Declaración de Derechos Humanos, documento vigente


Poner al dí­a la conciencia moral de los seres humanos es un objetivo básico de la Declaración Universal de Derechos Humanos desde su aprobación por la Asamblea General de la Organización de Naciones Unidas (ONU) el 10 de diciembre de 1948. En esa ocasión, ninguno de los paí­ses miembros votó en contra, aunque se registraron ocho abstenciones, la mayorí­a de las naciones socialistas y, cincuenta y siete años después, continúa vigente.

Carlos Cáceres
ccaceresr@prodigy.net.mx

En el preámbulo de la Declaración Universal de Derechos Humanos se establece, entre otros factores, la necesidad de impulsar relaciones amistosas entre las naciones y, junto a este hecho, la libertad como base de la dignidad y derechos inalienables de todos los integrantes de la familia humana. En la comunidad internacional, el menosprecio a los derechos humanos origina actos de barbarie ultrajantes para la conciencia de la humanidad.

En la actualidad, guatemaltecos y guatemaltecas promueven valores como la democracia y justicia, con el propósito de fortalecer el respeto a la vida de ciudadanos y ciudadanas. Su inmediata implicación se encuentra al impulsar una cultura de paz para anular cualquier posibilidad de confrontación social violenta y la destrucción del ambiente. Esta realidad coloca a la Declaración Universal de Derechos Humanos como referente socio-polí­tico y lenguaje de ciudadanos y ciudadanas de Guatemala.

Al celebrarse los 61 años de la Declaración Universal de Derechos Humanos puede afirmarse: su vigencia se encuentra en la protección que proporciona a mujeres y hombres porque sus principios son inherentes a la naturaleza humana y, sin ellos, no puede vivir ninguna persona.

En el libro Estado de derecho y derechos humanos, el joven investigador guatemalteco Luis Ernesto Cáceres Rodrí­guez, afirma que el pleno respeto a los derechos humanos se encuentra inmerso en el diseño constitucional de un estado democrático el cual, con un enfoque incluyente y participativo del ejercicio del poder polí­tico y la toma de decisiones, garantizará el perfeccionamiento de la ciudadaní­a.

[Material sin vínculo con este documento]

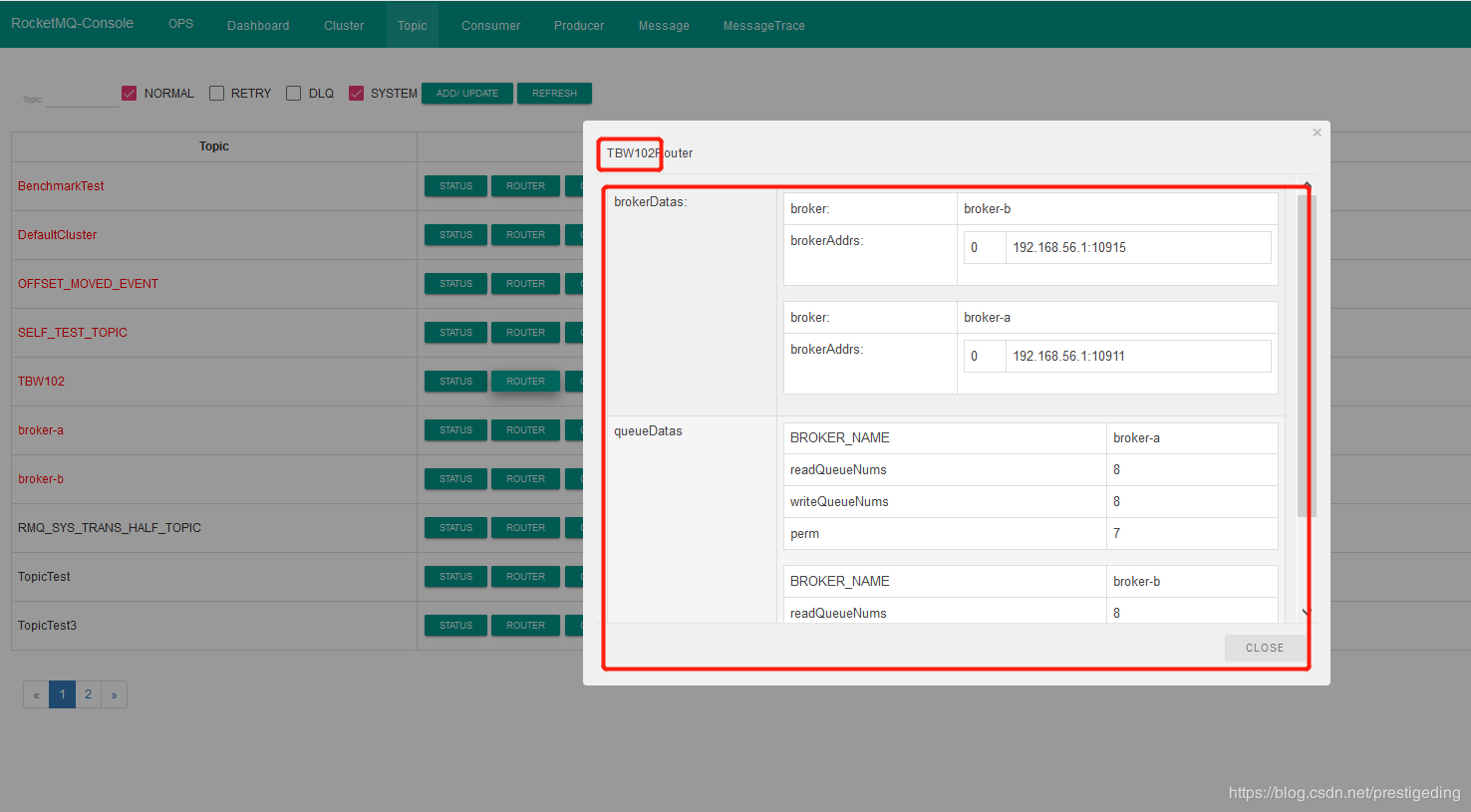
Task: Open the Dashboard tab
Action: (258, 25)
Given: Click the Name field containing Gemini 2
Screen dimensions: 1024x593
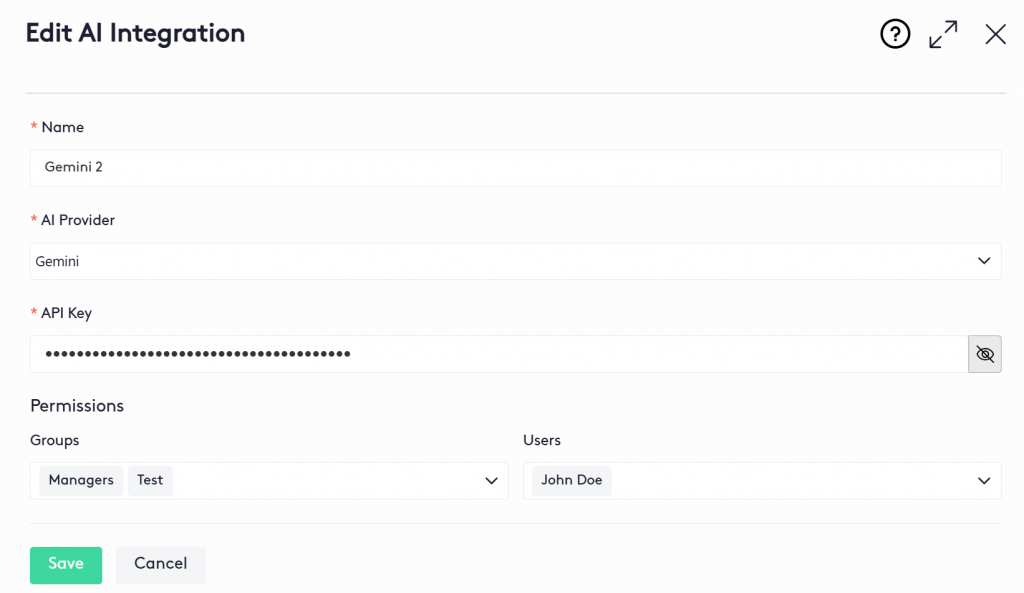Looking at the screenshot, I should 515,168.
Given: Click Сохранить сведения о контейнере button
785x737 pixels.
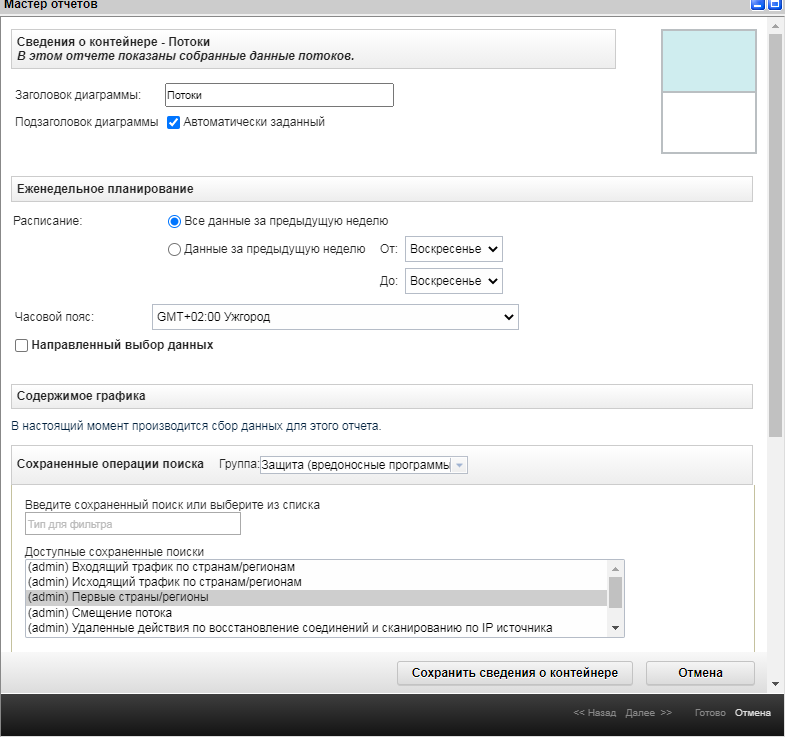Looking at the screenshot, I should (515, 673).
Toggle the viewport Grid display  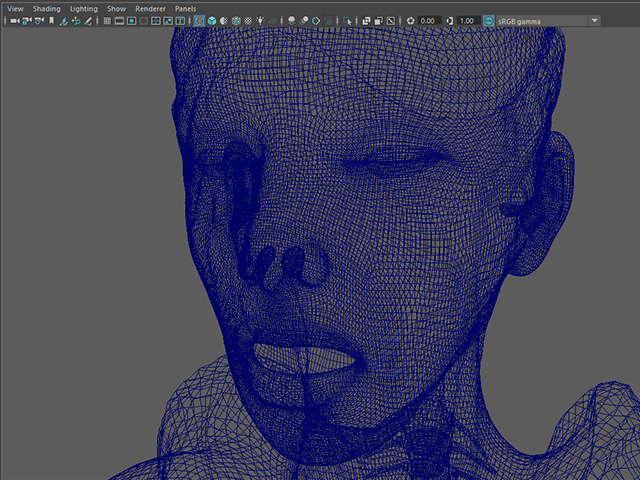[107, 21]
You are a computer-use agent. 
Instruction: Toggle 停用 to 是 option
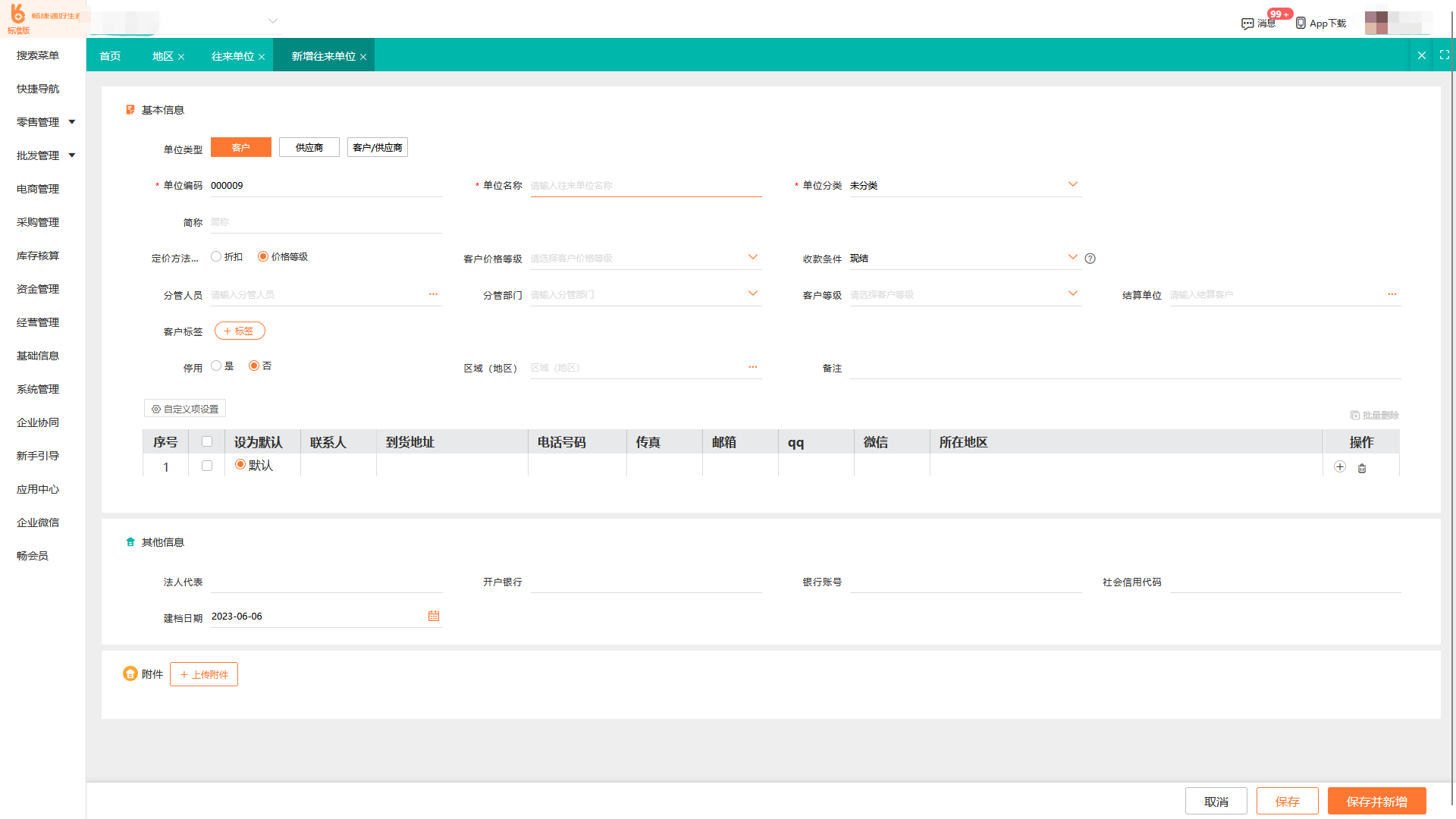(216, 365)
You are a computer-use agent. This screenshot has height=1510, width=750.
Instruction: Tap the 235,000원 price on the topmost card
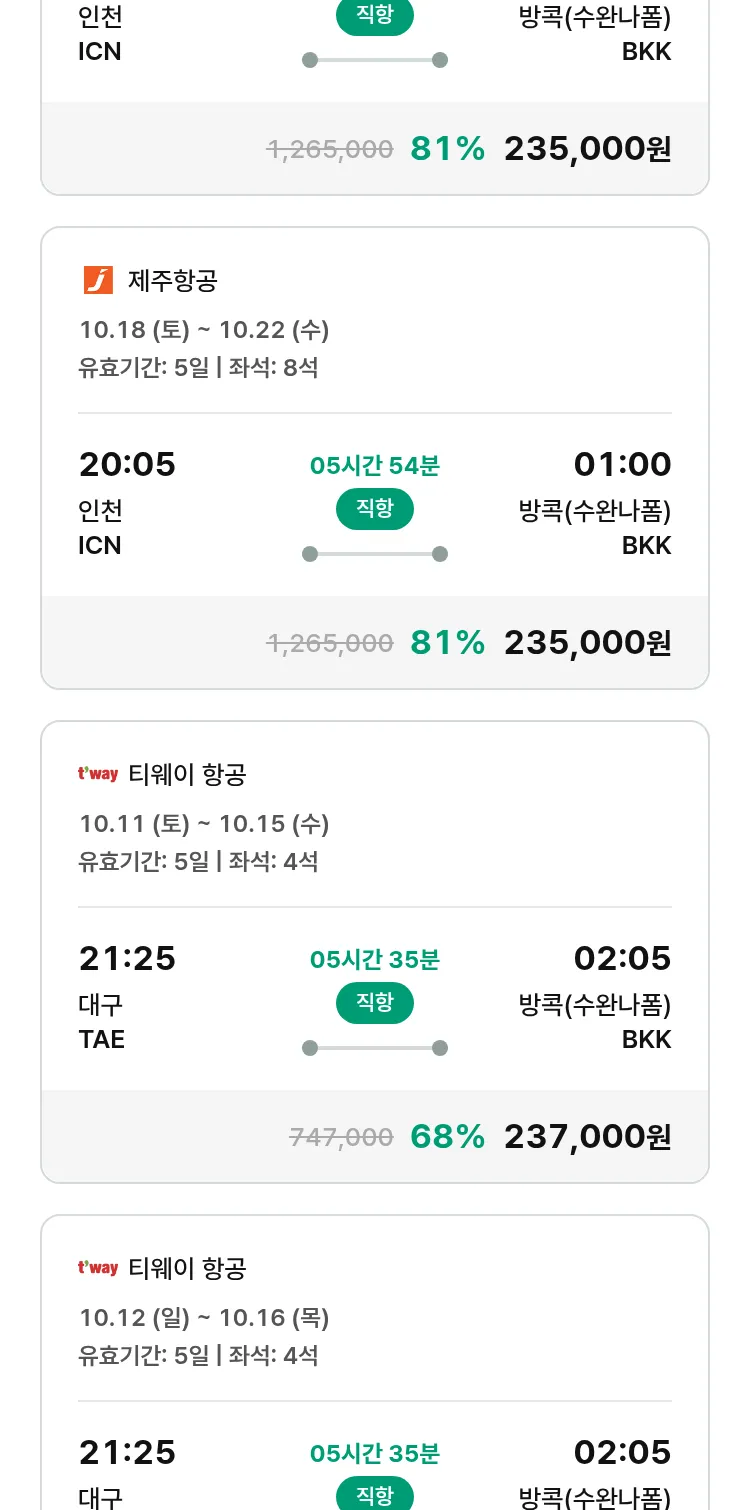pyautogui.click(x=587, y=149)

Consolidar el proceso de democracia y paz en Guatemala, permite erradicar cualquier signo de violencia. Junto a este hecho, es necesario destacar la permanente actividad de la sociedad civil guatemalteca para consolidar la tolerancia y pluralidad, pues son principios que permiten un mayor nivel de convivencia y debe garantizarse su práctica institucional. Considerando esta situación, en la Declaración Universal de Derechos Humanos adquiere relevancia la presencia de valores que permiten construir una sociedad moderna cuya base es la solidaridad humana.

Es obligación de cualquier Estado tener como polí­tica de especial prioridad el respeto a la Declaración Universal de Derechos Humanos, en lo esencial, porque establece la igualdad de todos los seres sin hacer distinciones e indica que cualquier discriminación contra la mujer es incompatible con el bienestar de la familia. Su plena aplicación permitirá afianzar la integración de hombres y mujeres en una nación libre e independiente, lo que permitirá a la sociedad vigilar el cumplimiento de las acciones encomendadas a sus gobernantes.

La Declaración Universal de Derechos Humanos es un documento que ubica a guatemaltecas y guatemaltecos desarrollándose en comunidad, lo cual implica reconocer los esfuerzos que diversos sectores sociales realizan en Guatemala para lograr la unidad nacional y reforzarla mediante la presencia del Estado de Derecho; es decir, respeto a la Constitución Polí­tica guatemalteca, separación de los poderes del Estado, control de la administración pública, libre sufragio y, en lo esencial, no colocar ningún obstáculo a los derechos humanos.

Al celebrarse en el mundo los 61 años de la Declaración Universal de Derechos Humanos puede afirmarse: su vigencia se encuentra en la protección que proporciona a ciudadanos y ciudadanas porque sus principios son inherentes a la naturaleza humana y, sin ellos, no puede vivir ninguna persona.